Standard footwear producer Deckers Outside (DECK) has seen shares decline by virtually 50% over the previous 52 weeks. Only for comparability, the broader S&P 500 Index ($SPX) has gained 17% over the identical interval.
DECK inventory’s trajectory has been subdued as the corporate’s well-known UGG and HOKA manufacturers face headwinds. There are issues that UGG’s reputation is peaking after years of robust efficiency, whereas HOKA’s dominance in trainers is approaching saturation. The corporate can also be going through headwinds from tariff imposition in addition to competing manufacturers.
Nonetheless, Deckers continues to report topline progress and a surge in profitability. So, does this pose a dip-buying alternative for buyers?

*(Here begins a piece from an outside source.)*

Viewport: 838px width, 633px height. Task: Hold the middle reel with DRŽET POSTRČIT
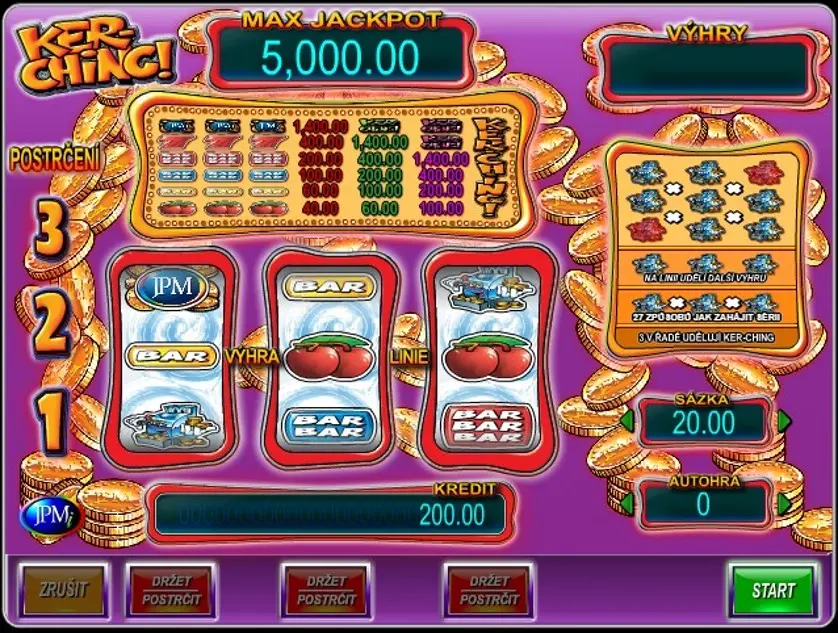click(x=326, y=590)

Deckers Outside designs, markets, and distributes footwear, attire, and equipment by a portfolio of fashionable manufacturers together with UGG, HOKA, and Teva. The corporate makes a speciality of each life-style and efficiency merchandise, leveraging innovation and client analysis to drive new designs and increase globally.
Its company headquarters are situated in Goleta, California. In combining technical efficiency with on a regular basis vogue, Deckers maintains a robust and rising place inside the worldwide footwear and life-style trade. The corporate has a market capitalization of $15.6 billion.
Regardless of falling 48% over the previous 52 weeks, DECK inventory considerably recovered within the second half of final 12 months. Over the previous six months, it has gained marginally, and gained 4% over the previous three months. Shares had reached a 52-week excessive of $223.98 in January 2025 however are presently down 52% from that degree. Nonetheless, DECK additionally reached a 52-week low of $78.91 in November and is up 34% from that degree.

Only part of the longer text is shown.